▶ [REQUIRED ACTION]
In the listing below, the lines starting with the line with "Given: Click the 'After-Sales Service' text" and going on through the line with "Given: Tap no-baggage icon on 3 791 CZK offer" are to be reproduced exactly, and only those.

▶ [AVAILABLE DATA]
%%

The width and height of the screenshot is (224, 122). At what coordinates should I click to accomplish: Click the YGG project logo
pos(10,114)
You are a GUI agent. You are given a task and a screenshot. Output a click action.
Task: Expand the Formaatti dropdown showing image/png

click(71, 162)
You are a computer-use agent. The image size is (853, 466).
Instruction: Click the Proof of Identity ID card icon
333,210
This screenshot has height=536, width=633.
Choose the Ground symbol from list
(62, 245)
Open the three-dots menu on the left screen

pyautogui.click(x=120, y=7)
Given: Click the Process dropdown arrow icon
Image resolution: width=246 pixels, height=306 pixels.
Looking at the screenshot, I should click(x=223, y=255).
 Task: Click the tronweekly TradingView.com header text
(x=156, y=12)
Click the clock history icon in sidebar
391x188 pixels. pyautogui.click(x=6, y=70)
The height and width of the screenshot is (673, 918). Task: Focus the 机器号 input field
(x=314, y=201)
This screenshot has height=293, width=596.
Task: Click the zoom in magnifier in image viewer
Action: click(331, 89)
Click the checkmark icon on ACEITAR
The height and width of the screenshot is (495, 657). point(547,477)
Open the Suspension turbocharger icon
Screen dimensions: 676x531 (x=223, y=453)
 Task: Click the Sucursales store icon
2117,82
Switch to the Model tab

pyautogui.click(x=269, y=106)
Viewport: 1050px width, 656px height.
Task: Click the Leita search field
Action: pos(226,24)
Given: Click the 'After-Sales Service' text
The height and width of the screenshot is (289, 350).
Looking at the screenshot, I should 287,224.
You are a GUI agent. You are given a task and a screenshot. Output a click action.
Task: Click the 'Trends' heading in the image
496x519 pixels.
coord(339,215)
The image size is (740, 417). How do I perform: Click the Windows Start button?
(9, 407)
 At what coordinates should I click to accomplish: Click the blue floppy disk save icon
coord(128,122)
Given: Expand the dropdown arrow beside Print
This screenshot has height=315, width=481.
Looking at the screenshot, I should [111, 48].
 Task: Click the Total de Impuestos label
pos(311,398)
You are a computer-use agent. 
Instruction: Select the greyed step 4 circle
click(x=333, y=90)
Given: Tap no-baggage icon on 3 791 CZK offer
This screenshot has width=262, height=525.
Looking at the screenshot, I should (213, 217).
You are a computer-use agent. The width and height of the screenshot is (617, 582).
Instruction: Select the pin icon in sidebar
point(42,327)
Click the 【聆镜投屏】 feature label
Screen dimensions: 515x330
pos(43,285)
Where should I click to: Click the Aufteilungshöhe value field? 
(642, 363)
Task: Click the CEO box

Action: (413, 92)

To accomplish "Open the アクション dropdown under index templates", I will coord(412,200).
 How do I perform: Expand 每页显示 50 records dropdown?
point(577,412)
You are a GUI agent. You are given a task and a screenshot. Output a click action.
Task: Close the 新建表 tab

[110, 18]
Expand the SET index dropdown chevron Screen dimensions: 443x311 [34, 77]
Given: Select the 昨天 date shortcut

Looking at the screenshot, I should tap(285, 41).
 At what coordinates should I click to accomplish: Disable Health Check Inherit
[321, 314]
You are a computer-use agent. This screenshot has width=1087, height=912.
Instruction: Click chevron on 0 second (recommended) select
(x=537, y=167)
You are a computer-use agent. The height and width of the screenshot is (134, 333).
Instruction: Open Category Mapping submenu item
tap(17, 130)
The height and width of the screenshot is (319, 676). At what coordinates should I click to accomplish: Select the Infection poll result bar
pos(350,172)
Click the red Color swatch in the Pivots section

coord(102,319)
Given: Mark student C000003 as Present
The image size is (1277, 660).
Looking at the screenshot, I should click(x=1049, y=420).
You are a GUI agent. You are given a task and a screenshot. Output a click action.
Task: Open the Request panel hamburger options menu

%%

▶ [WRITTEN REPLY]
Given: Click the 'After-Sales Service' text
The height and width of the screenshot is (289, 350).
Looking at the screenshot, I should 287,224.
You are a GUI agent. You are given a task and a screenshot. Output a click action.
Task: Click the 'Trends' heading in the image
496x519 pixels.
coord(339,215)
The image size is (740, 417). How do I perform: Click the Windows Start button?
(9, 407)
 At what coordinates should I click to accomplish: Click the blue floppy disk save icon
coord(128,122)
Given: Expand the dropdown arrow beside Print
This screenshot has height=315, width=481.
Looking at the screenshot, I should [111, 48].
 Task: Click the Total de Impuestos label
pos(311,398)
You are a computer-use agent. 
Instruction: Select the greyed step 4 circle
click(x=333, y=90)
Given: Tap no-baggage icon on 3 791 CZK offer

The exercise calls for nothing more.